▶ **Problem description**: Convert the entries below into a numbered list, leaving out the blank lines.

▶ **Records shown**:
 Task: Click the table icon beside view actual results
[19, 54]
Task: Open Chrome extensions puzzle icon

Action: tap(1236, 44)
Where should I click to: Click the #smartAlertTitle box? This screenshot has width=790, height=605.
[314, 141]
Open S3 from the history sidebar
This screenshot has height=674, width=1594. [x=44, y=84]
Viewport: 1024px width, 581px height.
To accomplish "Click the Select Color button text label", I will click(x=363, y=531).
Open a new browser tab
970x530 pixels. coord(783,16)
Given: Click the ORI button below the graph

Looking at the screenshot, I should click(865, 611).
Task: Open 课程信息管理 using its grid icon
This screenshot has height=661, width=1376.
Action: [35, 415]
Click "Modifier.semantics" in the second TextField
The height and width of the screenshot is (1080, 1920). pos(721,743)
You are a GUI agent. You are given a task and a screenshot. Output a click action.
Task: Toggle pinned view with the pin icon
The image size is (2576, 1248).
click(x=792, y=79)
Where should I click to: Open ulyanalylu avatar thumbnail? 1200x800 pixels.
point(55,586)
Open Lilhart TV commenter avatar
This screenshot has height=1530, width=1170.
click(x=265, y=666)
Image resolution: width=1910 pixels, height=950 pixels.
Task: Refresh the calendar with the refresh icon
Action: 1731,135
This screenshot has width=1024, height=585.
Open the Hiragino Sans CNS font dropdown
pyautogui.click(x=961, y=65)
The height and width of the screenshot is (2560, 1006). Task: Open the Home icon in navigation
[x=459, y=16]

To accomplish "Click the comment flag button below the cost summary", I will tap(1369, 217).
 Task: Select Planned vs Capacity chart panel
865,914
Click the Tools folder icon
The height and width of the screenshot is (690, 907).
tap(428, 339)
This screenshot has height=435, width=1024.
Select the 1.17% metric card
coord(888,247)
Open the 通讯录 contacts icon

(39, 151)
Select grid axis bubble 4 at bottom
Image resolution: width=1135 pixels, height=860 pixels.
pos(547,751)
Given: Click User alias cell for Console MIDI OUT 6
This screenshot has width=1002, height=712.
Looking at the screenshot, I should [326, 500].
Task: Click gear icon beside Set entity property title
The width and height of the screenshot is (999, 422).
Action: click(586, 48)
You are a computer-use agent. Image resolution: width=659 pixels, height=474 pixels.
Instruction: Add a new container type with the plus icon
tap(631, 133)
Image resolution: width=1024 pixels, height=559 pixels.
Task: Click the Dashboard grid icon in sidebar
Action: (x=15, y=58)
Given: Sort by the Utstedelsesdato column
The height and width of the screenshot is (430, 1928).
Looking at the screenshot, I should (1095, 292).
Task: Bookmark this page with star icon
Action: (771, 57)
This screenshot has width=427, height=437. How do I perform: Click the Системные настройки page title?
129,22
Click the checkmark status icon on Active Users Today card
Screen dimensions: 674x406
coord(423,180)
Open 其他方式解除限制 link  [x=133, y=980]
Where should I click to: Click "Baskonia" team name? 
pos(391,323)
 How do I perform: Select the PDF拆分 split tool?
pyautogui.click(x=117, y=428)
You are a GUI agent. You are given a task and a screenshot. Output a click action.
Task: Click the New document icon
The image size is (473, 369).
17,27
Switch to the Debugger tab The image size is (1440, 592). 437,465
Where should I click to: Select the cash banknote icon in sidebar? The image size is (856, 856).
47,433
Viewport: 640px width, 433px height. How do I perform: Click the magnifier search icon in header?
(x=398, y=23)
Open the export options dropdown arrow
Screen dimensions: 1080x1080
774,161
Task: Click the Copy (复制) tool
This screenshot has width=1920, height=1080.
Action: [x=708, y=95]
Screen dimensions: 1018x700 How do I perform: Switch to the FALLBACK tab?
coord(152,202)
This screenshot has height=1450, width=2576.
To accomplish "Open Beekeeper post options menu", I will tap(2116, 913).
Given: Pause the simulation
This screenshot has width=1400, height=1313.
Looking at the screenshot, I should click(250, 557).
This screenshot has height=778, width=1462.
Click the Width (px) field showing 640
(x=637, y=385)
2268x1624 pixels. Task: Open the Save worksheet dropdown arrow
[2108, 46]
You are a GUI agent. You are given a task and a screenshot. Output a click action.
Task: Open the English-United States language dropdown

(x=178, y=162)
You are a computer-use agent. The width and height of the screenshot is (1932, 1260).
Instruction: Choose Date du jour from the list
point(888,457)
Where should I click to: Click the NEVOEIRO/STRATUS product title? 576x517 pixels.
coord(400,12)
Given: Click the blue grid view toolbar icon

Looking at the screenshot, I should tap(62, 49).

▶ **Full output**:
1.  Task: Click the table icon beside view actual results
2. [19, 54]
3. Task: Open Chrome extensions puzzle icon
4. Action: tap(1236, 44)
5. Where should I click to: Click the #smartAlertTitle box? This screenshot has width=790, height=605.
6. [314, 141]
7. Open S3 from the history sidebar
8. This screenshot has height=674, width=1594. [x=44, y=84]
9. Viewport: 1024px width, 581px height.
10. To accomplish "Click the Select Color button text label", I will click(x=363, y=531).
11. Open a new browser tab
12. 970x530 pixels. coord(783,16)
13. Given: Click the ORI button below the graph
14. Looking at the screenshot, I should click(865, 611).
15. Task: Open 课程信息管理 using its grid icon
16. This screenshot has height=661, width=1376.
17. Action: [35, 415]
18. Click "Modifier.semantics" in the second TextField
19. The height and width of the screenshot is (1080, 1920). pos(721,743)
20. You are a GUI agent. You are given a task and a screenshot. Output a click action.
21. Task: Toggle pinned view with the pin icon
22. The image size is (2576, 1248).
23. click(x=792, y=79)
24. Where should I click to: Open ulyanalylu avatar thumbnail? 1200x800 pixels.
25. point(55,586)
26. Open Lilhart TV commenter avatar
27. This screenshot has height=1530, width=1170.
28. click(x=265, y=666)
29. Image resolution: width=1910 pixels, height=950 pixels.
30. Task: Refresh the calendar with the refresh icon
31. Action: 1731,135
32. This screenshot has width=1024, height=585.
33. Open the Hiragino Sans CNS font dropdown
34. pyautogui.click(x=961, y=65)
35. The height and width of the screenshot is (2560, 1006). Task: Open the Home icon in navigation
36. [x=459, y=16]
37. To accomplish "Click the comment flag button below the cost summary", I will tap(1369, 217).
38.  Task: Select Planned vs Capacity chart panel
39. 865,914
40. Click the Tools folder icon
41. The height and width of the screenshot is (690, 907).
42. tap(428, 339)
43. This screenshot has height=435, width=1024.
44. Select the 1.17% metric card
45. coord(888,247)
46. Open the 通讯录 contacts icon
47. (39, 151)
48. Select grid axis bubble 4 at bottom
49. Image resolution: width=1135 pixels, height=860 pixels.
50. pos(547,751)
51. Given: Click User alias cell for Console MIDI OUT 6
52. This screenshot has width=1002, height=712.
53. Looking at the screenshot, I should [326, 500].
54. Task: Click gear icon beside Set entity property title
55. The width and height of the screenshot is (999, 422).
56. Action: click(586, 48)
57. You are a computer-use agent. Image resolution: width=659 pixels, height=474 pixels.
58. Instruction: Add a new container type with the plus icon
59. tap(631, 133)
60. Image resolution: width=1024 pixels, height=559 pixels.
61. Task: Click the Dashboard grid icon in sidebar
62. Action: (x=15, y=58)
63. Given: Sort by the Utstedelsesdato column
64. The height and width of the screenshot is (430, 1928).
65. Looking at the screenshot, I should (1095, 292).
66. Task: Bookmark this page with star icon
67. Action: (771, 57)
68. This screenshot has width=427, height=437. How do I perform: Click the Системные настройки page title?
69. 129,22
70. Click the checkmark status icon on Active Users Today card
71. Screen dimensions: 674x406
72. coord(423,180)
73. Open 其他方式解除限制 link  [x=133, y=980]
74. Where should I click to: Click "Baskonia" team name? 
75. pos(391,323)
76.  How do I perform: Select the PDF拆分 split tool?
77. pyautogui.click(x=117, y=428)
78. You are a GUI agent. You are given a task and a screenshot. Output a click action.
79. Task: Click the New document icon
80. The image size is (473, 369).
81. 17,27
82. Switch to the Debugger tab The image size is (1440, 592). 437,465
83. Where should I click to: Select the cash banknote icon in sidebar? The image size is (856, 856).
84. 47,433
85. Viewport: 640px width, 433px height. How do I perform: Click the magnifier search icon in header?
86. (x=398, y=23)
87. Open the export options dropdown arrow
88. Screen dimensions: 1080x1080
89. 774,161
90. Task: Click the Copy (复制) tool
91. This screenshot has width=1920, height=1080.
92. Action: [x=708, y=95]
93. Screen dimensions: 1018x700 How do I perform: Switch to the FALLBACK tab?
94. coord(152,202)
95. This screenshot has height=1450, width=2576.
96. To accomplish "Open Beekeeper post options menu", I will tap(2116, 913).
97. Given: Pause the simulation
98. This screenshot has width=1400, height=1313.
99. Looking at the screenshot, I should click(250, 557).
100. This screenshot has height=778, width=1462.
101. Click the Width (px) field showing 640
102. (x=637, y=385)
103. 2268x1624 pixels. Task: Open the Save worksheet dropdown arrow
104. [2108, 46]
105. You are a GUI agent. You are given a task and a screenshot. Output a click action.
106. Task: Open the English-United States language dropdown
107. (x=178, y=162)
108. You are a computer-use agent. The width and height of the screenshot is (1932, 1260).
109. Instruction: Choose Date du jour from the list
110. point(888,457)
111. Where should I click to: Click the NEVOEIRO/STRATUS product title? 576x517 pixels.
112. coord(400,12)
113. Given: Click the blue grid view toolbar icon
114. Looking at the screenshot, I should tap(62, 49).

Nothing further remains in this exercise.